- [Page excerpt]
----------------

Have a look at the festival programmes in your localities. What are the artistic practices that are often presented, that are invited to other places, that travel and thus get their visibility? How does the canon of most successful (or, rather, most often presented) performances shape the basic aesthetics and production frameworks? Do they cherish the diversity of perspectives or lead to flattening and homogenising aesthetic expressions? Who is or isn’t invited? Who remains excluded, either through criteria of selection, access to finances, or international diplomacy?

Have a look at your (artistic) practices: which are the canons shaping it? How can we continue to create and inhabit spaces of dissonance, where different voices can be heard, and can communicate with each other?

Associated ritual: standpoint invitation There is a framework from feminist philosophy called ‘Standpoint Theory’. It posits a direct relationship between people’s structural location in the world and their understanding of the nature of the world. The further one is from the centre of power, the more comprehensive one’s analysis will be. This is because those who are marginalized have to understand the viewpoint of the dominant groups, while those in the dominant position have no need to understand the perspective of the ‘oppressed’. In other words, certain groups may be marginalized (based on disability, gender, sexuality...), but their insight represents anything but a marginal discourse. They may be marginalized, but their contribution is not marginal.

Look at your practice, your institution. Take a paper and position yourself (your institution) in the middle. Now use the rest of a paper to put down various groups and communities (call the archetype of The Canon to help you identify these groups). Place them around, above, below the central point in a scheme is such a way that the closer they are, the more present their voice is in your work. If they are not present at all keep them at the edge.

----------------

Entries from a collection
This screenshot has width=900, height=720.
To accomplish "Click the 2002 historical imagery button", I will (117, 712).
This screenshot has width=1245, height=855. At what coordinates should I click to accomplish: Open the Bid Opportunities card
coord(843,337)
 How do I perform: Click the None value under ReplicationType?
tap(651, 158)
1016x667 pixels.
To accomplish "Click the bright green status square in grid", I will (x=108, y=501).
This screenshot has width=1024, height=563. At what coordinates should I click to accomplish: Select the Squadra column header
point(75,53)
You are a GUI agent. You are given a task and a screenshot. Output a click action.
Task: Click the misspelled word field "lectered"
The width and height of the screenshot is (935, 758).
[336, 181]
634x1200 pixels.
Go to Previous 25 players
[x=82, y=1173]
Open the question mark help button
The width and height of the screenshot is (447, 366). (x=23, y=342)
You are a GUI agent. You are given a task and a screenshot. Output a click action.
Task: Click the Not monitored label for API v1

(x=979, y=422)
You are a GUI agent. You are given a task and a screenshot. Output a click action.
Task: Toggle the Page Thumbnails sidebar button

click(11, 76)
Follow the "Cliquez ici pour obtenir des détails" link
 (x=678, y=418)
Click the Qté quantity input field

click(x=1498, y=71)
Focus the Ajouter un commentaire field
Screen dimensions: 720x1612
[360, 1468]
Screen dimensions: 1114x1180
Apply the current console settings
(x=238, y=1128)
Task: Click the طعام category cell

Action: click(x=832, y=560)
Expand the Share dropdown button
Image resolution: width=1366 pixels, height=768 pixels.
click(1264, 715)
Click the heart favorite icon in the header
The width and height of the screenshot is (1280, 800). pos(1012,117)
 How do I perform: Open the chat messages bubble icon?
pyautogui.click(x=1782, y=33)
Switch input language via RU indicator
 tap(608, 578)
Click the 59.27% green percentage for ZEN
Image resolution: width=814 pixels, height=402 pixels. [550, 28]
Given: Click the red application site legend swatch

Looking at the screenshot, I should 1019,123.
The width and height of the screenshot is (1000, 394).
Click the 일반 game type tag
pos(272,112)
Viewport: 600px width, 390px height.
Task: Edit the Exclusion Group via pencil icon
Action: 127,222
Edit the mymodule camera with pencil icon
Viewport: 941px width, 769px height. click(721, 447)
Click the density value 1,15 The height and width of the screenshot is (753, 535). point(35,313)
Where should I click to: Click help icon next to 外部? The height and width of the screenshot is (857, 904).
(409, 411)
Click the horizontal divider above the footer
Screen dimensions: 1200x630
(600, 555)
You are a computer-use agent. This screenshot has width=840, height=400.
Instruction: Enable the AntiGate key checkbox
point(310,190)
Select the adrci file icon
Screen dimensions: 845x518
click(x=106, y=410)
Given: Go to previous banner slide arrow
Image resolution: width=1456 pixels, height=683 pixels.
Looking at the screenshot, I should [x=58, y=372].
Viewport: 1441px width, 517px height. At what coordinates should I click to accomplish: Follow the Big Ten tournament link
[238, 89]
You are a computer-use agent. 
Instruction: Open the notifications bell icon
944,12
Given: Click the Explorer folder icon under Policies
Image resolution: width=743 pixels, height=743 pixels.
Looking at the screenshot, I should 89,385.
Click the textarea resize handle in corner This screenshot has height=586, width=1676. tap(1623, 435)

----------------

- [Check your understanding]
(a) Return the text of the passage on artistic canons from "Associated ritual: standpoint" to "is not marginal.", copied word for word.
(b) Answer these questions about the passage on artistic canons:
(i) What framework from feminist philosophy does it name?
(ii) How does it say one's analysis changes the further one is from the centre of power?
(iii) In the mapping exercise, where should groups that are not present at all be kept?
(c) Extend the passage on artistic canons by continuing on from its final sentence.

- [Answer list]
(a)
Associated ritual: standpoint invitation There is a framework from feminist philosophy called ‘Standpoint Theory’. It posits a direct relationship between people’s structural location in the world and their understanding of the nature of the world. The further one is from the centre of power, the more comprehensive one’s analysis will be. This is because those who are marginalized have to understand the viewpoint of the dominant groups, while those in the dominant position have no need to understand the perspective of the ‘oppressed’. In other words, certain groups may be marginalized (based on disability, gender, sexuality...), but their insight represents anything but a marginal discourse. They may be marginalized, but their contribution is not marginal.

(b)
(i) Standpoint Theory
(ii) It becomes more comprehensive.
(iii) At the edge of the paper.

(c)
Now choose one of the groups or communities on the edge and reach out for it, find someone who represents the community. Maybe the person you are looking for is not in your direct network; in this case – expand. Ask your friends, your colleagues. Find a way to contact such persons and invite them for a coffee. Open yourself up to listen to what you might have been overhearing. Pay them for this labour.

Practice this ritual at a time you are about to start a project (a festival, new performance, new open call).

Variation: collaborate with these persons. Let them take over your position for a day, for a week, a year, for always? Pay them by the same amount you would earn in such time. See what might be changed.

6. Shock (based on The Tower / Sense of Break)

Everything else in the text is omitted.